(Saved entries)
BEGIN

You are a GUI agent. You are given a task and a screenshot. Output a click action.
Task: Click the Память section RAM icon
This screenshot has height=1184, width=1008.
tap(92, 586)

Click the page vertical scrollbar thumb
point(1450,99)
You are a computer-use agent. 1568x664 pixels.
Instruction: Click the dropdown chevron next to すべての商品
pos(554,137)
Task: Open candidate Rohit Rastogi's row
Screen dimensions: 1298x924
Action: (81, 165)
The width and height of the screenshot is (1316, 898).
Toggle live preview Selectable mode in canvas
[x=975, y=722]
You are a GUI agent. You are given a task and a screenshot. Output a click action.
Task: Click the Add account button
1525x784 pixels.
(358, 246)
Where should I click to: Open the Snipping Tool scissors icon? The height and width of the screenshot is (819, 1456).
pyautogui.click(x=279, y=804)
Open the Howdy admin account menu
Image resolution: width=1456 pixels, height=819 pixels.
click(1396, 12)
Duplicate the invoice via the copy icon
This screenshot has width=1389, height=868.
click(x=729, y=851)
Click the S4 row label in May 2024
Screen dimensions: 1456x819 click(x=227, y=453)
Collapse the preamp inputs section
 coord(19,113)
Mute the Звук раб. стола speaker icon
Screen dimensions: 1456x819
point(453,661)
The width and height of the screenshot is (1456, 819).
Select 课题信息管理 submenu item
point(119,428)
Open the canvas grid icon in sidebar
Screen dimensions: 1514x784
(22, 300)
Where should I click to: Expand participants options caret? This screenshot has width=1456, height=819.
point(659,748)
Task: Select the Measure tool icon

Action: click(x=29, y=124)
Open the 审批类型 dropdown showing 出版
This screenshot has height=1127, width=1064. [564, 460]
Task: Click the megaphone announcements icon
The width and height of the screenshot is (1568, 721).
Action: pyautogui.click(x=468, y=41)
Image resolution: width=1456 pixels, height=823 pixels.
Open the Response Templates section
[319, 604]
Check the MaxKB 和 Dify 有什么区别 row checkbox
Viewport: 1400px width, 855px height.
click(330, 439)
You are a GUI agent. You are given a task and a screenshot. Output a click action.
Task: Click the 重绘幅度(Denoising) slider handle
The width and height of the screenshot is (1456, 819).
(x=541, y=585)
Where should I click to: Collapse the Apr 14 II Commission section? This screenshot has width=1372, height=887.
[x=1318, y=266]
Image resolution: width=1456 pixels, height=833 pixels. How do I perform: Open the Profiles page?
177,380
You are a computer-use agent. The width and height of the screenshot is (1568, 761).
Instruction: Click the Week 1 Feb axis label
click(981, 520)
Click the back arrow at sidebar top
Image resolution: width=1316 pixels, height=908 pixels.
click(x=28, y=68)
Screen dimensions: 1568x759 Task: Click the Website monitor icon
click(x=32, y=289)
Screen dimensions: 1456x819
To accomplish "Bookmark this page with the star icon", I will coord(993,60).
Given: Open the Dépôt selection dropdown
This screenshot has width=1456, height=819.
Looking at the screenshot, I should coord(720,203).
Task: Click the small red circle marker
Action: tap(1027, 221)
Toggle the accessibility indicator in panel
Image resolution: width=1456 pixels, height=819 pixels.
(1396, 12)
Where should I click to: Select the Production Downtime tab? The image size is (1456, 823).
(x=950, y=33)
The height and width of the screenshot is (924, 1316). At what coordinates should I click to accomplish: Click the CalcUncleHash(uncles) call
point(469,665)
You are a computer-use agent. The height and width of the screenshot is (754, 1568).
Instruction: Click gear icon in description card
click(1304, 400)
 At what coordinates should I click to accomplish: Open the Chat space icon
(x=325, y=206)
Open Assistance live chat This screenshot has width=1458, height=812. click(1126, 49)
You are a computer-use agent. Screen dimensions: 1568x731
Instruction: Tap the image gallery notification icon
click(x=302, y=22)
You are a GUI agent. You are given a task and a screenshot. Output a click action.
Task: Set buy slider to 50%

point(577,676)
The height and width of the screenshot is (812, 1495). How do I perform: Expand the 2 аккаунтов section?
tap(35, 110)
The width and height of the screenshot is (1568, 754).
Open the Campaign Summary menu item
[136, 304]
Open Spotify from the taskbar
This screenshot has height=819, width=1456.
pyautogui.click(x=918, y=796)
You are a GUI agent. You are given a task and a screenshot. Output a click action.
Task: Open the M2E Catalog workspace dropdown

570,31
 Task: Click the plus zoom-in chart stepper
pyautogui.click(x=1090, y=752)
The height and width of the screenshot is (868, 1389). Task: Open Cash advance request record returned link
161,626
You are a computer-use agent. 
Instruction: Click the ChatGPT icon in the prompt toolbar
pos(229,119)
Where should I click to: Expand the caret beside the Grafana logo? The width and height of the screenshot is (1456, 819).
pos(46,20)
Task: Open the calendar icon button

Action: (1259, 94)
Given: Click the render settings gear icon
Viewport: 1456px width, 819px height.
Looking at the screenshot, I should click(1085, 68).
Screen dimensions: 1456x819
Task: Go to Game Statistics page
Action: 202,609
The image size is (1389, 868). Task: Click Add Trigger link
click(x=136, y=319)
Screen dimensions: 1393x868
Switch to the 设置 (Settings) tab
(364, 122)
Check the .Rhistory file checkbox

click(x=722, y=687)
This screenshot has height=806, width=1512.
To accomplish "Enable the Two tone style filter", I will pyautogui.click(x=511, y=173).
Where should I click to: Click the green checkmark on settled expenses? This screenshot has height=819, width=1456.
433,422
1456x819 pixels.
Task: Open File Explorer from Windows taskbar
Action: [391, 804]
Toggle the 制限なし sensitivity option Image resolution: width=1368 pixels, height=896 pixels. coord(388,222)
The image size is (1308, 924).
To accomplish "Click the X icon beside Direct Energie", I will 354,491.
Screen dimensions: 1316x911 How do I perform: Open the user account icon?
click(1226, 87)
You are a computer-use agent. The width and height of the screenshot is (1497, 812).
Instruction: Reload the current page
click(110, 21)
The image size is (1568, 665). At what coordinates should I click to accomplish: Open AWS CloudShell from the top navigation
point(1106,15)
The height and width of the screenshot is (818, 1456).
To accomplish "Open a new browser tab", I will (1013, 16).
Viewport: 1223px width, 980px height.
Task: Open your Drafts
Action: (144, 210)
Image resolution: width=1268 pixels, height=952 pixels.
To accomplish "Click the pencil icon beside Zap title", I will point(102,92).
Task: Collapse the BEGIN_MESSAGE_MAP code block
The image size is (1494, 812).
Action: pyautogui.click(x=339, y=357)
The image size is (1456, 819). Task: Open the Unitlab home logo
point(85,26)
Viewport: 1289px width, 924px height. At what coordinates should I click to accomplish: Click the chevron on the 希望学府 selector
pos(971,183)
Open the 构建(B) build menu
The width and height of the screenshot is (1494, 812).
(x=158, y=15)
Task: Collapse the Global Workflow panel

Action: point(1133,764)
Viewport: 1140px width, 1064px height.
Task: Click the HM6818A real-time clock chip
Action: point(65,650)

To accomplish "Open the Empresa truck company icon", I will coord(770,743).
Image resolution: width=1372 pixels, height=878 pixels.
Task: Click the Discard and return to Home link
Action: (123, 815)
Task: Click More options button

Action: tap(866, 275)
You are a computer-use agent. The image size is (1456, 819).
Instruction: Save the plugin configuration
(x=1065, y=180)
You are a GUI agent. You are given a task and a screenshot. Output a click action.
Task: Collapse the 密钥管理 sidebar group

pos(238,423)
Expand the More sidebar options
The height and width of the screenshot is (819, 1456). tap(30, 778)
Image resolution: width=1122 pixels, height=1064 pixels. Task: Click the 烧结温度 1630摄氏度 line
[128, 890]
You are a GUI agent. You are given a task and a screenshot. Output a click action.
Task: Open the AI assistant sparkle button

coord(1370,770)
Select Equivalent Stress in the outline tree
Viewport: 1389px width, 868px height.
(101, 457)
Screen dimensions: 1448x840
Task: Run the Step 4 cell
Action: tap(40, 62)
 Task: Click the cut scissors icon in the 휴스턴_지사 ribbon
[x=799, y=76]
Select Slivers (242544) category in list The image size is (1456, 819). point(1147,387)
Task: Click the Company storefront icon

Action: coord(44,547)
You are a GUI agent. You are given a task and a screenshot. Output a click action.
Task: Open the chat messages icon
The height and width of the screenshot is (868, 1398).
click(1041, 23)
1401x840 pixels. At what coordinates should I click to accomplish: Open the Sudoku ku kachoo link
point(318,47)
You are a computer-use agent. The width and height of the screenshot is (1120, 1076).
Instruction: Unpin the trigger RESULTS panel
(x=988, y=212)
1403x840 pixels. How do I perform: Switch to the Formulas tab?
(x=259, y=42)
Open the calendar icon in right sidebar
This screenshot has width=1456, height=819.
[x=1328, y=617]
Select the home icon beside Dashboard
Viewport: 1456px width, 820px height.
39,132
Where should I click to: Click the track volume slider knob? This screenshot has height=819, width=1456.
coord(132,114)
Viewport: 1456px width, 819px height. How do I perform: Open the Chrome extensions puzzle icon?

END

ABOUT THIS TASK:
Lines with "computer": return each one from the data above.

YOUR RESPONSE:
You are a computer-use agent. 1568x664 pixels.
You are a computer-use agent. The width and height of the screenshot is (1568, 761).
You are a computer-use agent. The height and width of the screenshot is (754, 1568).
You are a computer-use agent. Screen dimensions: 1568x731
You are a computer-use agent. 
You are a computer-use agent. The width and height of the screenshot is (1497, 812).
You are a computer-use agent. The image size is (1456, 819).
You are a computer-use agent. The width and height of the screenshot is (1120, 1076).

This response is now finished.